How to Solve the South China Sea Disputes

Author: Bill Hayton

Affiliation: Associate Fellow in the Asia-Pacific Programme at Chatham House, UK, and BBC News (1998-present)

Organization/Publisher: ISEAS – Yusof Ishak Institute 

Date/Place: March 15, 2022/Singapore

Type of Literature: Article

Word Count: 2976 

Link:https://www.iseas.edu.sg/articles-commentaries/iseas-perspective/2022-25-how-to-solve-the-south-china-sea-disputes-by-bill-hayton/

Keywords: South China Sea, International Court of Justice, China

Brief:

The author suggests that disputes in the South China Sea could be solved through legal process by assessing the historical evidence of the claimants in the region and bringing to a neutral tribunal, such as the International Court of Justice (ICJ). The two main groups of islets that are disputed in the South China Sea are the Paracels in the north, and the Spratlys in the south.
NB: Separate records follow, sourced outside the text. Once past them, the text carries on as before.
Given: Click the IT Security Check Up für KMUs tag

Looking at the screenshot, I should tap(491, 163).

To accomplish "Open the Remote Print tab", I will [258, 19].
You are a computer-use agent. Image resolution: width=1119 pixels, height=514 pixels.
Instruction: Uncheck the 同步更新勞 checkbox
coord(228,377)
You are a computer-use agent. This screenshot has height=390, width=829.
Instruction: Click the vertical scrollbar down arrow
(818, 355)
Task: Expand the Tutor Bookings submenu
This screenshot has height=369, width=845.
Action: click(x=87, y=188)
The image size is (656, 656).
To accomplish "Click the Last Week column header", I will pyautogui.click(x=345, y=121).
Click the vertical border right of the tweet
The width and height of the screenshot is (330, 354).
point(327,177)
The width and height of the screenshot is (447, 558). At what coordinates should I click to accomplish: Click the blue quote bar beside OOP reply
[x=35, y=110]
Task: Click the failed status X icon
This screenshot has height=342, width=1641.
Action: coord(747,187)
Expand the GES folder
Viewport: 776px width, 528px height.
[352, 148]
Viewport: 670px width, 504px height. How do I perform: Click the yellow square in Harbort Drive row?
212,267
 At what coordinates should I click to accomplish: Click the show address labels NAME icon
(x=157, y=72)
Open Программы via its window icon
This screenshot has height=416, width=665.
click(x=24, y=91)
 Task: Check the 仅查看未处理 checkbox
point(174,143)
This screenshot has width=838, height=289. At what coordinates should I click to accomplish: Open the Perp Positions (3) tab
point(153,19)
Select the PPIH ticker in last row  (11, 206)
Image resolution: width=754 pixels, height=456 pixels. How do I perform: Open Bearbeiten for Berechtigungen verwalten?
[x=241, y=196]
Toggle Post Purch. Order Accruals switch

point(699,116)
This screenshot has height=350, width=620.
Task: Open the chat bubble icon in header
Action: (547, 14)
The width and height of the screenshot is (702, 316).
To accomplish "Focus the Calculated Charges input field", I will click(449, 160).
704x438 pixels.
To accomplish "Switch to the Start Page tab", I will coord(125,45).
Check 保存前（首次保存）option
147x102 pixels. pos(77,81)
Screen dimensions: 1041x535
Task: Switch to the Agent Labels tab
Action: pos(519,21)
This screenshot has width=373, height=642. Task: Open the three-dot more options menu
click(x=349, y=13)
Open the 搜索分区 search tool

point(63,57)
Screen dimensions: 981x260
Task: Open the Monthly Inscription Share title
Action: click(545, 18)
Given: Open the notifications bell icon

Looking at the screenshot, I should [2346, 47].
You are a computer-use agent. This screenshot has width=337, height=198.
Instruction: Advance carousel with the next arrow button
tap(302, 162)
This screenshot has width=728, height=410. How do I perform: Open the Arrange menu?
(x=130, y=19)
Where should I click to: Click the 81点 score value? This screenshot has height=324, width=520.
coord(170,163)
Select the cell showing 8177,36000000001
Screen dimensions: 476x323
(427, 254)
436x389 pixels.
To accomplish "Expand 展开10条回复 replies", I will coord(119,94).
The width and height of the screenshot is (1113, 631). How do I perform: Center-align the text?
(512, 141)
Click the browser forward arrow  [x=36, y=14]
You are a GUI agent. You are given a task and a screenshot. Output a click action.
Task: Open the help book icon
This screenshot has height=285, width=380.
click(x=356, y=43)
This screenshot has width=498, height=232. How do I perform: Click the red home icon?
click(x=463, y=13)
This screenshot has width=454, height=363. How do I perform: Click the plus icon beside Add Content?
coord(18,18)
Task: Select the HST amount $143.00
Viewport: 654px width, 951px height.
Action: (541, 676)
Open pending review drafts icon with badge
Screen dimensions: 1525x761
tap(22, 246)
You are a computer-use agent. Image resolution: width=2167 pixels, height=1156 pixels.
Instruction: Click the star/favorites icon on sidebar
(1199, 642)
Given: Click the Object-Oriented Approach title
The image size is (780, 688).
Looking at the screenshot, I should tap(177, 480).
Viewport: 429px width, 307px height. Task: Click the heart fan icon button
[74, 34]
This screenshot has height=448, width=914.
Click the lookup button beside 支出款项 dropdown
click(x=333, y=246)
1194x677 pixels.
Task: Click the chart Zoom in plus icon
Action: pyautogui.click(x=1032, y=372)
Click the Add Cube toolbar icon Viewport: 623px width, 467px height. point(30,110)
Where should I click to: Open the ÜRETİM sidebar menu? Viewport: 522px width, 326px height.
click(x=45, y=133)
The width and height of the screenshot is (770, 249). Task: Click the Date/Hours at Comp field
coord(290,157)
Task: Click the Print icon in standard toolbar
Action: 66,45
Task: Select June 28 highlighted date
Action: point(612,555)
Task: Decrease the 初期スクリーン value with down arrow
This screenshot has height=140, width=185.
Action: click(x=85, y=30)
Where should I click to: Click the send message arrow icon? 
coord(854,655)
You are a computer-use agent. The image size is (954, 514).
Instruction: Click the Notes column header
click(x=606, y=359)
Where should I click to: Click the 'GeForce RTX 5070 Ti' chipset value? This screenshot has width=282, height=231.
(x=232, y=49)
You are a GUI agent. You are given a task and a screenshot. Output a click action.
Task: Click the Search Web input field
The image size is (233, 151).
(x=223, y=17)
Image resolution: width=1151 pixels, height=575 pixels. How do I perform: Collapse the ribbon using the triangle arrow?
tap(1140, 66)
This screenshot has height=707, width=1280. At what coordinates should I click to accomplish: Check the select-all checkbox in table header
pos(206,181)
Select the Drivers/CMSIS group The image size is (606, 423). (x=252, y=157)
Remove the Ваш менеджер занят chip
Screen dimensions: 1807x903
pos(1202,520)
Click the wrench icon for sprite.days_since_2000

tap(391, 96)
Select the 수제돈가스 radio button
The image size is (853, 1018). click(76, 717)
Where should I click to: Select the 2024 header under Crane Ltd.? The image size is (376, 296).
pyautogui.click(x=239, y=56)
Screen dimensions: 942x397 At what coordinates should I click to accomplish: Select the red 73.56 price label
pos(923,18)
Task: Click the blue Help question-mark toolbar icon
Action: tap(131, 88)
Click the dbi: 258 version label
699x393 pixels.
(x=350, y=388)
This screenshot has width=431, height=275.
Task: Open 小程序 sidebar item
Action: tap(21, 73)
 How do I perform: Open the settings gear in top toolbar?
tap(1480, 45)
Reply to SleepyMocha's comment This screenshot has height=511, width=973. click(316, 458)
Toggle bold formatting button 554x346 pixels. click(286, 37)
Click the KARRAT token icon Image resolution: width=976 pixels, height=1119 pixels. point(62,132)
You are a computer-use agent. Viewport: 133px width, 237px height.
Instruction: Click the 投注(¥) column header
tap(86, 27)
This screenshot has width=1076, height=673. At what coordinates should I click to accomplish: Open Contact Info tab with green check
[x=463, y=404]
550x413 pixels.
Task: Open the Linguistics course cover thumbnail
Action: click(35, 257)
The problem is that all the claimants (China, Taiwan, Vietnam, and the Philippines) are claiming the entire island rather than specific features. As a result, it is a zero-sum game, in which no one is compromising and every claimant wants sovereignty over every feature in the island group or nothing. Nevertheless, the author assesses that bringing verifiable evidence to a neutral tribunal offers a potential solution. In this case, by presenting specific evidence of physical acts of administration to the ICJ. From all the historical evidence that found, there is two important points. First, it tells that no state occupy the entire island, rather they occupied different features at different times. Second, it tells that the claimants never administered entire island groups, let alone the entire South China Sea. Finally, the author offered a basis for compromise solution to the South China Sea dispute, in which each claimants keeps what is currently occupies and drops its claims to the other features. In other words, what you have is what you keep.